DATA UNDER STUDY START

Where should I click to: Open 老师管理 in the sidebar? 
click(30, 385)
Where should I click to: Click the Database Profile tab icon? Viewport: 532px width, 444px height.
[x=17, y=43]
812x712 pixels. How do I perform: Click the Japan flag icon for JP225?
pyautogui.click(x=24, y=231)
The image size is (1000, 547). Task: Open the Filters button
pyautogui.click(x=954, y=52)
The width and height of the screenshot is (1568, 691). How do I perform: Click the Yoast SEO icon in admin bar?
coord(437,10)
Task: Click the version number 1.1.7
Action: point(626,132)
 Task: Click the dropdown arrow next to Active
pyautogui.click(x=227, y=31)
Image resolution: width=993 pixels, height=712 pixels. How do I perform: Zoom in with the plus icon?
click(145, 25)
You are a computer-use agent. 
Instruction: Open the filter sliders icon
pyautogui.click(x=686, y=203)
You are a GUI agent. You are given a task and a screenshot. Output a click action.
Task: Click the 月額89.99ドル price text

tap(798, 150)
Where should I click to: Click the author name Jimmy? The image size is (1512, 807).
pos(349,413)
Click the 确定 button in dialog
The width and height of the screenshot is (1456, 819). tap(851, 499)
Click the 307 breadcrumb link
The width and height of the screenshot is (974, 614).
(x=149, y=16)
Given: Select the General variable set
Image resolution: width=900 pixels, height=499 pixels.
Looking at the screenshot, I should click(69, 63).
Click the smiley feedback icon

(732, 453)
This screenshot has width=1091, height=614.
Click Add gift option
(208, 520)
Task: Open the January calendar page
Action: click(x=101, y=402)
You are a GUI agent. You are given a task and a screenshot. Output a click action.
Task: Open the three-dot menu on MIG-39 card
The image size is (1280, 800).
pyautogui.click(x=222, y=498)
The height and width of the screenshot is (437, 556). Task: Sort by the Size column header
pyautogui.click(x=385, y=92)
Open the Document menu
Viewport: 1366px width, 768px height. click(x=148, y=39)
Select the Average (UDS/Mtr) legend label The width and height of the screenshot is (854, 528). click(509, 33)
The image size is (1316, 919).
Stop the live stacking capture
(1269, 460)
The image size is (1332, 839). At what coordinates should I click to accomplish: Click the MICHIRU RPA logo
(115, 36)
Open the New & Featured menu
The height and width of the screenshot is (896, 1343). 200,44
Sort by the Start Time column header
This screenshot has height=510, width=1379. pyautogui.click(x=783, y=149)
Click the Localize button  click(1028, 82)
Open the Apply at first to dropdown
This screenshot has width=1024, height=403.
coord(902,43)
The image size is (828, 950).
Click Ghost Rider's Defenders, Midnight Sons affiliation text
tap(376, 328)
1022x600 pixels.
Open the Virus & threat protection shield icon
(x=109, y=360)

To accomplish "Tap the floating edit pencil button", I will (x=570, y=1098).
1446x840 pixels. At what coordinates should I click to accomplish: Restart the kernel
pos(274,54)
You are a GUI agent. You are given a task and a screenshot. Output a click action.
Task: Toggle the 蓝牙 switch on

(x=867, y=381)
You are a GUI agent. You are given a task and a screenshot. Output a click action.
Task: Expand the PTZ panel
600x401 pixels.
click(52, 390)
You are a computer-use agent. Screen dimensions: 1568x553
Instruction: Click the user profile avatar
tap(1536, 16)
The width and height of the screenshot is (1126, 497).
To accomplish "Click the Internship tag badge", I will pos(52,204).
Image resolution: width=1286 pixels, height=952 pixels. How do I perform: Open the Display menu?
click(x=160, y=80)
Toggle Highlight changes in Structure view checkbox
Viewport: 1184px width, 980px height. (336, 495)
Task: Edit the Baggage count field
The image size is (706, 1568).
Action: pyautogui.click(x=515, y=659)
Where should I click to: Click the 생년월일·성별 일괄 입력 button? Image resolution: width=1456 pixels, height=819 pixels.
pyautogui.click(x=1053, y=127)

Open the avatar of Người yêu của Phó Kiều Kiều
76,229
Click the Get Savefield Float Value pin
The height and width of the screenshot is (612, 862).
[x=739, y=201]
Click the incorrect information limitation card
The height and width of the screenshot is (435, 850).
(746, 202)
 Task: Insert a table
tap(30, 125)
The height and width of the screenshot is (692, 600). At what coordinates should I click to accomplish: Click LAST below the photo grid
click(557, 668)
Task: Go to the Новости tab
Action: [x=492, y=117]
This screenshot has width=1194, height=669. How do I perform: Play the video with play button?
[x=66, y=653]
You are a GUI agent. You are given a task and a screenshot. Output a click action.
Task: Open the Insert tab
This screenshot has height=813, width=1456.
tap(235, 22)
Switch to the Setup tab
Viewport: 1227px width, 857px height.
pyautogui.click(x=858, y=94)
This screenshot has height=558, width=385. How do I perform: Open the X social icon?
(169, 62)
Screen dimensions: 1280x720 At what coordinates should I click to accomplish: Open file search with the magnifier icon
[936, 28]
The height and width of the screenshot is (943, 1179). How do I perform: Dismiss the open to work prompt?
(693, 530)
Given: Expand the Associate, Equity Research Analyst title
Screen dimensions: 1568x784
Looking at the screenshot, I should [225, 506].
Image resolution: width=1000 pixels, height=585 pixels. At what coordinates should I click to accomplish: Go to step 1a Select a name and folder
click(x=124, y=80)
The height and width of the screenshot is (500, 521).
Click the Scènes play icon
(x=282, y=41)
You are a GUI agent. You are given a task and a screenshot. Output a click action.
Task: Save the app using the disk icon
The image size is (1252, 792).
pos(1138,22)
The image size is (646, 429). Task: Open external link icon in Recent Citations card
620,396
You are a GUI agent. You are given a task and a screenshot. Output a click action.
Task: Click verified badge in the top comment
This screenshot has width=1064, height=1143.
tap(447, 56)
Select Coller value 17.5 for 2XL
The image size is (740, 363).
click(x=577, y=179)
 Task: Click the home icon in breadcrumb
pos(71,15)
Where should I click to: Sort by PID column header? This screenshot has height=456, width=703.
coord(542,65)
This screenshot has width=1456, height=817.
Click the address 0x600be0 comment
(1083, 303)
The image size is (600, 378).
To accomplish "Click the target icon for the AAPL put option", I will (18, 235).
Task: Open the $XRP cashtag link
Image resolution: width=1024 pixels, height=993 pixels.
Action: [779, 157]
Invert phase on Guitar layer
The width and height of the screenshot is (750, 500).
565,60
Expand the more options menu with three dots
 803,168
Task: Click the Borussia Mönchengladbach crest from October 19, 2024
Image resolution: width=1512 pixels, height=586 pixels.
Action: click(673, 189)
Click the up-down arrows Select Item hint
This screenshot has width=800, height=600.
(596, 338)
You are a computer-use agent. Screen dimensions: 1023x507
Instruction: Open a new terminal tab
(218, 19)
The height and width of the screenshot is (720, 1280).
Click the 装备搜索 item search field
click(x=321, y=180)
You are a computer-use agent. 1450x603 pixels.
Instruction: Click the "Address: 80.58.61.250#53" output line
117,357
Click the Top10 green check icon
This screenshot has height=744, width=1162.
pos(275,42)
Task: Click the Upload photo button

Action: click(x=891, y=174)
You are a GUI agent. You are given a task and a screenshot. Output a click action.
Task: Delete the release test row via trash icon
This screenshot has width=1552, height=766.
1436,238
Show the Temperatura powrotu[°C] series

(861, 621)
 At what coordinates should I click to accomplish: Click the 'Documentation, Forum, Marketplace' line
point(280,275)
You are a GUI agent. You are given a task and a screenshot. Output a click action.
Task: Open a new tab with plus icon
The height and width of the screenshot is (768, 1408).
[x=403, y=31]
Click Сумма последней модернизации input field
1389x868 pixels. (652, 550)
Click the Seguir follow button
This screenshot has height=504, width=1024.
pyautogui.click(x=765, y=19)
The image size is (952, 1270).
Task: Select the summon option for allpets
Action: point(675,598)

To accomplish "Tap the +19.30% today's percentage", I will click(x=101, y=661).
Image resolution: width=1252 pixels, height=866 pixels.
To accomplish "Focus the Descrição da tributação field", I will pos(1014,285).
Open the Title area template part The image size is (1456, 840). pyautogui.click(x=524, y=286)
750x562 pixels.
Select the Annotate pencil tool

DATA UNDER STUDY END

▶ _TASK DETAILS_
Collect from the data above every line that includes "pencil".

▶ _ANSWER SECTION_
To accomplish "Tap the floating edit pencil button", I will (x=570, y=1098).
Select the Annotate pencil tool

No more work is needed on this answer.